According to him, the Karachi Press Club is an institution; people come and go, but institutions stay. He explained to his media contacts that the Sindh Madressah College was directly across from the chamber where the KPC was first founded.

Dr. Abdus Salam, Josh Malihabadi, and Faiz Ahmed Faiz, according to Mr. Chhapra, received club memberships throughout the period and the tenures during which he participated actively in KPC events.

He narrated that when Kausar Niazi had gone against the poet Habib Jalib, he and his team awarded the poet the lifetime membership of the club. They also celebrated Faiz’s 70th birthday at the club, for which the poet’s wife, Alys, who was taller than Mr Chhapra, hugged him. Faiz was in Beirut those days.

Mr Chhapra’s piece of advice for young journalists was: “Always write the truth, because truth floats and lies drown” (sach tairta hai, jhoot gharq hota hai).

Death

Abdul Hameed Chapra died on 22 December 2020 after a brief illness. Among his survivors are his wife, three daughters and a son

Sad news of the loss of one of its oldest stalwarts and former president Abdul Hameed Chhapra on Tuesday afternoon arrived as members of the Karachi Press Club were announcing rival panels for the KPC’s upcoming annual elections. He was 81.

In expressing their sorrow over the loss of a fine senior member they all looked up to, several KPC members recalled how Mr. Chhapra made it a point to attend every event, including press conferences conducted at the KPC, up till his health permitted him to. He had a favourite corner chair in the Ibrahim Jalees Hall where he liked to slouch, and no one dared take it or risk angering him.

Mr. Chhapra was renowned for having a strong recall, according to former KPC president, author, and poet A.H. Khanzada, who spoke with Dawn about some of his pleasant recollections of him.

Fazil Jamili, a writer and poet who was also a former president of the KPC, claimed that Mr. Chhapra had taught him both activism and journalism. “I owe my entire grooming to him. He was the one who also first brought this junior colleague to the KPC and then also to the PFUJ,” he said.

Sumaira Jajja, a member of the Dawn crew, claimed that when she was a teenage journalist working for the weekly magazine Mag, she first encountered Mr. Chhapra. “When he started giving out Eidi envelopes to all of us around the time of Eid, I was still a student. I initially hesitated to take it, but after hearing from others that he enjoys giving Eidi to the employees and that refusing would hurt him, I gave in. A clean Rs. 50 note was in the envelope. In actuality, he was giving out the same amount in every envelope”, she stated.

PFUJ President Shehzada Zulfikar and Secretary General Nasir Zaidi recalled Mr.

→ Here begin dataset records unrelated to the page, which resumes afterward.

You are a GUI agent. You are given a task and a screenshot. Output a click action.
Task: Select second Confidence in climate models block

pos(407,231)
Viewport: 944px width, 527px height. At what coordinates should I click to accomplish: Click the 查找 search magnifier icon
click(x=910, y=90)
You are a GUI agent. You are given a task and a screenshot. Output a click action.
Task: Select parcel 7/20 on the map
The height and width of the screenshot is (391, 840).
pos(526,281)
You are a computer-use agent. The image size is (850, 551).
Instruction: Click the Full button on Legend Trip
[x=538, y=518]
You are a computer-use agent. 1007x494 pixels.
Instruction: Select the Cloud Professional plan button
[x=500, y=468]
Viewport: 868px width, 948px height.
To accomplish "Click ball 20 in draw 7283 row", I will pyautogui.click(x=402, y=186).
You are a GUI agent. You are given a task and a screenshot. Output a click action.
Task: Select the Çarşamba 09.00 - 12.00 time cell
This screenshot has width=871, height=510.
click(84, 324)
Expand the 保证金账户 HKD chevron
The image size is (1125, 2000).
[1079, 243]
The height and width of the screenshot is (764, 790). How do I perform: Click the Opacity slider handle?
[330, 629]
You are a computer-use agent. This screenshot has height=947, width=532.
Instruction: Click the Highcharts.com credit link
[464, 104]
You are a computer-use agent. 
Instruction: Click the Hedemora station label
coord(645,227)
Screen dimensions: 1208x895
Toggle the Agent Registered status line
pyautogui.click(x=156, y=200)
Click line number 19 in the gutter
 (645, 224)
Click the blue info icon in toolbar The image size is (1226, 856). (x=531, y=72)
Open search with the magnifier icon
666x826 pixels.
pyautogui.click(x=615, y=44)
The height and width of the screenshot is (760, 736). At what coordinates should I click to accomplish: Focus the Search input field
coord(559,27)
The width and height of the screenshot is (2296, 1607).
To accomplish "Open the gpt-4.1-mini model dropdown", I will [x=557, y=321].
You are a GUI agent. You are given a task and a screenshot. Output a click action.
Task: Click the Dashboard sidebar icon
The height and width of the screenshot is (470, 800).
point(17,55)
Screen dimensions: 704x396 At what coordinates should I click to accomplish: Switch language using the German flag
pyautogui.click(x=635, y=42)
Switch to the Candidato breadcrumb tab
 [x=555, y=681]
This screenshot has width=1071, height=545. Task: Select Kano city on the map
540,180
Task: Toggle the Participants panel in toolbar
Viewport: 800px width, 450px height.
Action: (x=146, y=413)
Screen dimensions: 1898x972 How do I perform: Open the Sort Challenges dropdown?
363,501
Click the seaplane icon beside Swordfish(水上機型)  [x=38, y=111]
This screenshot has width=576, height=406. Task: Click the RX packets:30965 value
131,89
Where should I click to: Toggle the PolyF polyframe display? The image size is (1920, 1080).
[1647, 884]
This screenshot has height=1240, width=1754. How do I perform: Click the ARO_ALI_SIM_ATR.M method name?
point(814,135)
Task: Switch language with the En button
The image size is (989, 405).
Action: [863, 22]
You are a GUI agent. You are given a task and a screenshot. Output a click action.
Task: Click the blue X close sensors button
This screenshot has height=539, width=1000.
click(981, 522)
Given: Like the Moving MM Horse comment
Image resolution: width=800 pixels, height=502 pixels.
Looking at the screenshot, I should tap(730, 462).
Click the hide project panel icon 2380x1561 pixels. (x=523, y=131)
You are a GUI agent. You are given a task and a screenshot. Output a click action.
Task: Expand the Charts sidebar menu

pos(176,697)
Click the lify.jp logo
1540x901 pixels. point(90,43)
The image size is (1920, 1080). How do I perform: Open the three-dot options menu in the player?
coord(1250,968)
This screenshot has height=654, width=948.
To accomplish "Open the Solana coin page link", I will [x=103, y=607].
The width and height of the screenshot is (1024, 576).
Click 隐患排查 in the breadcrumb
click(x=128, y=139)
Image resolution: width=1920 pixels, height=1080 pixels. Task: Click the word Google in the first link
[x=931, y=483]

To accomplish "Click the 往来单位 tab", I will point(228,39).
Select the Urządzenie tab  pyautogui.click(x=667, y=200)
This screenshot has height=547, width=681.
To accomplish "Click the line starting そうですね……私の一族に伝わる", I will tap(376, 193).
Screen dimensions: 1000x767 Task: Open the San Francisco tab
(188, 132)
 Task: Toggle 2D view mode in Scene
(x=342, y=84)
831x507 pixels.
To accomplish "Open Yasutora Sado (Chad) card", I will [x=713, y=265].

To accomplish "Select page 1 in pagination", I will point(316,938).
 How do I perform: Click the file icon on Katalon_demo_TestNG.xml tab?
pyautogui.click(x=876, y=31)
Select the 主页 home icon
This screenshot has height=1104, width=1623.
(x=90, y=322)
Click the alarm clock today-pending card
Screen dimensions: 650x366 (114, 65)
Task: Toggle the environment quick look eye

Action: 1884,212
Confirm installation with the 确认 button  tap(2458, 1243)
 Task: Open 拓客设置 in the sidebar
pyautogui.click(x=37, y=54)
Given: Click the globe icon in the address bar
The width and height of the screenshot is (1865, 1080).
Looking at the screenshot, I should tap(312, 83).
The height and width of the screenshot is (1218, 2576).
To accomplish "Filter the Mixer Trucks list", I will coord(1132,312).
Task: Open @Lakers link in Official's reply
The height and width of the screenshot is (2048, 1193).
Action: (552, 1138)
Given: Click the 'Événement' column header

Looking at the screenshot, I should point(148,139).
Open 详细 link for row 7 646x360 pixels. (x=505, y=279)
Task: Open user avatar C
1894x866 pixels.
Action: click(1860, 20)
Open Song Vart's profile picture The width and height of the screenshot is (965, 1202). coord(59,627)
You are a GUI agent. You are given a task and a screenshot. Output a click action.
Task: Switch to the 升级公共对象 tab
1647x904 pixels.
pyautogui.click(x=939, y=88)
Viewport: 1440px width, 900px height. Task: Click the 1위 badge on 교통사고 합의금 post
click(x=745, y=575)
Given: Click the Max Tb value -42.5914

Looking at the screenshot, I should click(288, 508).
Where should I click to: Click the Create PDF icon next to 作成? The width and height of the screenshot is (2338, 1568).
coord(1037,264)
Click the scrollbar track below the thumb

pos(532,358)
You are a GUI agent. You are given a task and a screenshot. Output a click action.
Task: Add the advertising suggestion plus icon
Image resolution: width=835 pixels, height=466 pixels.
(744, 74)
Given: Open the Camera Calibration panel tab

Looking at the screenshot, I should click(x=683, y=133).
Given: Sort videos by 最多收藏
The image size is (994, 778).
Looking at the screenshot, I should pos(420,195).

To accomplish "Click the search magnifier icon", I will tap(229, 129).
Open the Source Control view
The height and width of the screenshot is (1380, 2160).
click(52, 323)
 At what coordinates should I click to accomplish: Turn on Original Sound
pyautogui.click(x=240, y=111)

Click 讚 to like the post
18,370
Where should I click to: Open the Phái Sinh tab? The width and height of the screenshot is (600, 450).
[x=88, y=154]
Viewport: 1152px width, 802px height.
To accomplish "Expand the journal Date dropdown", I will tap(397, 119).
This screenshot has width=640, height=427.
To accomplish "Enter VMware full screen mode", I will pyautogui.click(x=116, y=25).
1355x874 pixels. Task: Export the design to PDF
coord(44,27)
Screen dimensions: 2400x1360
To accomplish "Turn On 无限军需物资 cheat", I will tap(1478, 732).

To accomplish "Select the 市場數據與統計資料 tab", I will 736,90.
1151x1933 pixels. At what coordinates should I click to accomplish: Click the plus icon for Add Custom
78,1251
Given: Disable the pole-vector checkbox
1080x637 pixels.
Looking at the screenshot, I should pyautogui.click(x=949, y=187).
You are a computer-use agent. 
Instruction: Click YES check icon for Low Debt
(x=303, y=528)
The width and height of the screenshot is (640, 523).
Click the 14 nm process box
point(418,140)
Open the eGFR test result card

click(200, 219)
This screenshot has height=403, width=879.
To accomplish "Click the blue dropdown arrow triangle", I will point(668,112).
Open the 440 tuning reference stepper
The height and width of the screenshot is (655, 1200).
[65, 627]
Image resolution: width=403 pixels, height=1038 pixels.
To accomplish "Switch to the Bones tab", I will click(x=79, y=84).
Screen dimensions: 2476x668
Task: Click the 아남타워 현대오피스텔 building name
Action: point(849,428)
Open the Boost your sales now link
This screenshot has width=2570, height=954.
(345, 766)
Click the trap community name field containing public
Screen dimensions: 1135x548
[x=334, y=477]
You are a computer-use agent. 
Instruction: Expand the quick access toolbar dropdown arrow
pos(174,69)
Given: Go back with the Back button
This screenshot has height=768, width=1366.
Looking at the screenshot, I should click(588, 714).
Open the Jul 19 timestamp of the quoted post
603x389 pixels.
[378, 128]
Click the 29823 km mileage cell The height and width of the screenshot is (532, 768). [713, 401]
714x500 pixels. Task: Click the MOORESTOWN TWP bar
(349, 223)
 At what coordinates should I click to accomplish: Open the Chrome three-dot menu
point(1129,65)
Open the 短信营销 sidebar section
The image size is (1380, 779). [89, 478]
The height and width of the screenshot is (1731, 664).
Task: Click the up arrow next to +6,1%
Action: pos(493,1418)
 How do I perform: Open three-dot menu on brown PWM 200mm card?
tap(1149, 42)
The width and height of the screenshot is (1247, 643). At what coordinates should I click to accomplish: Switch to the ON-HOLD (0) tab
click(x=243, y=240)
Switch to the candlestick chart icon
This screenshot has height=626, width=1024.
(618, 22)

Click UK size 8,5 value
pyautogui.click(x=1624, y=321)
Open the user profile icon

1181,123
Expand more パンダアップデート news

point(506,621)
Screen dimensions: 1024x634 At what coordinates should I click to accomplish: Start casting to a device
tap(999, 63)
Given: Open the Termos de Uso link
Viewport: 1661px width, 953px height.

Chhapra’s contributions to the cause of press freedom and journalist community rights in a statement. They stated that Mr. Chhapra was a well-known supporter of press freedom and the right of speech and expression.

They said that the late journalist remained imprisoned during the 1978 fight for press freedom under the rule of General Ziaul Haq.

They claimed that Mr. Chhapra’s life served as an inspiration for today’s journalists, especially the younger generation who were struggling because of the media crisis.